After striking out on “Plan A” and losing Jason Kidd and Jason Terry to free agency, the Mavs appeared rudderless as they became a team playing for ping pong balls as opposed to rings. But within the past five days, the Mavs have somehow gone from failing to passing in my grade book
Two Wednesdays ago, Chris Kaman confirmed that he would be joining forces with his German National Team compatriot, Dirk Nowitzki, to bolster the front line. Despite playing for a woeful Hornets club that had no interest in having the big man on their roster, Kaman managed to average 13.1 and 7.7 rebounds in 47 appearances. With the opportunity to start for a team that truly appreciates his skill set, Chris now has the potential to produce at an all-star caliber—much like he did in his Clipper days.
But Dallas didn’t stop there. That same Wednesday, Donnie Nelson pulled off an inconceivable heist in a sign and trade that sent back up center Ian Mahimi to the Pacers in exchange for Darren Collison and Dahntay Jones. Two days later, Dallas won the bid for Elton Brand via the amnesty waiver wire for a paltry 2.1 million. Just like that, the team had a young starting point guard on a reasonable deal and a veteran center and power forward to go alongside Nowitzki and Shawn Marion, the only two remaining players from their 2011 championship run.
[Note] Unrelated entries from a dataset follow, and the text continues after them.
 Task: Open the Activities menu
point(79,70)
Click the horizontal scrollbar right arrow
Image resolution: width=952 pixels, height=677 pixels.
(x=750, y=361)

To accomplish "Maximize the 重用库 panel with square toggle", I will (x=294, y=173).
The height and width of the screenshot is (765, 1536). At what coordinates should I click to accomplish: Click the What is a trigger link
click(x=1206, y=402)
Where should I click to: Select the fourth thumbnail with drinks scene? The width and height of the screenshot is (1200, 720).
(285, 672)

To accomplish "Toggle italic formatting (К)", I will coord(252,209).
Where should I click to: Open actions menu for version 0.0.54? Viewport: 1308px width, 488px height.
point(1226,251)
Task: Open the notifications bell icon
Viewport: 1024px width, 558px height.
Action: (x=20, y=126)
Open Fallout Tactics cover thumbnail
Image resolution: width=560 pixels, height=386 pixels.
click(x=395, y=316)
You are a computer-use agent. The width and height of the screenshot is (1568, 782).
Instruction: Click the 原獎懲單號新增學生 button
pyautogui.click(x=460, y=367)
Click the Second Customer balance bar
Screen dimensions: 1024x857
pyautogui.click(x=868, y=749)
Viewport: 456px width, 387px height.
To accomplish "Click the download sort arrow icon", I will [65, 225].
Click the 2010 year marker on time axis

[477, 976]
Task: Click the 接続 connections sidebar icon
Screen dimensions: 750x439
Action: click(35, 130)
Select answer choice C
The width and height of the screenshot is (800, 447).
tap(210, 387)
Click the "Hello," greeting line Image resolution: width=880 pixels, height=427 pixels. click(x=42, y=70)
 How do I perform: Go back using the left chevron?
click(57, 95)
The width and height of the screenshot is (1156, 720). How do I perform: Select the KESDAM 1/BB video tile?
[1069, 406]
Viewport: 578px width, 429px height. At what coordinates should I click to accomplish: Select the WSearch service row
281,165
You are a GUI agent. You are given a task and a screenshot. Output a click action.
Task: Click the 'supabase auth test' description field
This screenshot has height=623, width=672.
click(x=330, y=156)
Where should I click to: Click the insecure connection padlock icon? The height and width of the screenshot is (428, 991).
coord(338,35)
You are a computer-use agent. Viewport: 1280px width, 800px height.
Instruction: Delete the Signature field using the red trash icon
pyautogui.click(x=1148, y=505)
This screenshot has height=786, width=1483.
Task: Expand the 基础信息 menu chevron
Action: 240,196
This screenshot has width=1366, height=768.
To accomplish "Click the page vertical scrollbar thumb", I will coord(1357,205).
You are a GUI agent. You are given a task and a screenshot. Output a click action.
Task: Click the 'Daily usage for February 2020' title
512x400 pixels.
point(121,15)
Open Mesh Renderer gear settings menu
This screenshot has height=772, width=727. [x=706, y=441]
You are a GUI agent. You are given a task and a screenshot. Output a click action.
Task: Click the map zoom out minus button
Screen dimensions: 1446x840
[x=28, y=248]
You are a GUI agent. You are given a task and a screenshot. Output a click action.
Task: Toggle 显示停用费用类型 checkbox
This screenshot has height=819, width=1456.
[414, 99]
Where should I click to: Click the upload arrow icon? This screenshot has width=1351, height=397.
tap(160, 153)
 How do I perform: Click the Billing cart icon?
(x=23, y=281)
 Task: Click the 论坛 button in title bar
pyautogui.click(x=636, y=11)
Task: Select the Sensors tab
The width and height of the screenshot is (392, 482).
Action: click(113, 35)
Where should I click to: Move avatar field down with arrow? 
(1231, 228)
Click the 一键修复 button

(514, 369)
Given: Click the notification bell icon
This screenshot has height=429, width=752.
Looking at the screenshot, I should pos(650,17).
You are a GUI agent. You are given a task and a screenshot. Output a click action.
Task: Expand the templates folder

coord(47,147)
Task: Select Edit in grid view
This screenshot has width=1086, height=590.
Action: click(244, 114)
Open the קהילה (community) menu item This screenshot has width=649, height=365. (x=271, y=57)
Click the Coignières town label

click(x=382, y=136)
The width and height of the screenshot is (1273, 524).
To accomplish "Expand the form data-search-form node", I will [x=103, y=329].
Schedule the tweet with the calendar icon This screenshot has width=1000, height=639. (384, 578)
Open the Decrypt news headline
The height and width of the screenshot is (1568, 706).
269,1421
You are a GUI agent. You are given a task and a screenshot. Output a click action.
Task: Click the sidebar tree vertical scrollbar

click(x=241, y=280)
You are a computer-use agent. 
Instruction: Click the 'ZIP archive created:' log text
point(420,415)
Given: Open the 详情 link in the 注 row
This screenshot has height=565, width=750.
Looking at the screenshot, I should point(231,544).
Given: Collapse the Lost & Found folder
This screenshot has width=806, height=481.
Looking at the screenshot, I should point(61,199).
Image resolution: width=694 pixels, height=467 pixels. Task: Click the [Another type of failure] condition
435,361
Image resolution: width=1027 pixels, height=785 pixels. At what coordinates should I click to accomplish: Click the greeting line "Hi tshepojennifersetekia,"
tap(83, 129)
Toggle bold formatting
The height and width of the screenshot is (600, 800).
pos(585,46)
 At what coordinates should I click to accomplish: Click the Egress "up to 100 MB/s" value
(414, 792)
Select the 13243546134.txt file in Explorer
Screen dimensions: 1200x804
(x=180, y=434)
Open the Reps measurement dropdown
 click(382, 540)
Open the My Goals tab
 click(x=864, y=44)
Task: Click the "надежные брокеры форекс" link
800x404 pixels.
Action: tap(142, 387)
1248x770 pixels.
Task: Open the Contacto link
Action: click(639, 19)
The team’s biggest acquisition however didn’t come until last Monday night, when OJ Mayo announced via twitter that he would be signing with the Mavericks. Mayo will slide into the starting shooting guard position after coming off the bench the past year for the Memphis Grizzlies. Despite showing a flair for his supporting act off the pine and averaging nearly 15 ppg throughout his young career, the former 3rd overall draft pick never exactly felt comfortable with assuming such a role. As a Maverick, Mayo has the opportunity to blossom into the prospect he was once made out to be.
While these offseason acquisitions obviously do not put the Mavs back into championship contention, they certainly help Dallas’ chances at both making the playoffs and remaining a serious player in 2013’s free agency period.
Minnesota Timberwolves: D+
At the beginning of July, Minnesota all-star forward Kevin Love expressed his impatience with the organization, stating that he wants “to win and win now.” And although Love could have applied pressure to the Timberwolves in private, the rest of the league has now been put on alert — things in the Twin Cities are bumpy. But in the face of such pressures, David Kahn has failed to take advantage of this year’s class of free agents and the team’s playoff chances once again appear nearly impossible.
Simply put, the Wolves have done absolutely NOTHING this offseason. Former all-star Brandon Roy is by far the most interesting pickup; no one knows if his knees will hold up enough though to make him worth the $10 million the Wolves are paying. If he’s healthy enough to be a contributor, this was a good move. If not, the Wolves won’t have much to show for their offseason other than adding Chase Budinger and Alexey Shved — two shooters who don’t bring a lot more to the table. They do add Greg Stiemsma, a highly productive shot blocker with, in my opinion, some of the best hands in the NBA. But Greg in no way, shape or form alleviates Minnesota from their losing tendencies. And to make things even worse, the Blazers decided to match the 46 million dollar offer to Nicholas Batum, making the subtraction of Michael Beasley that much more agonizing.
I’m sure David Kahn is repeatedly punching himself in the face right now, as he realizes that franchise player Kevin Love’s future with Minnesota is hanging in the balance.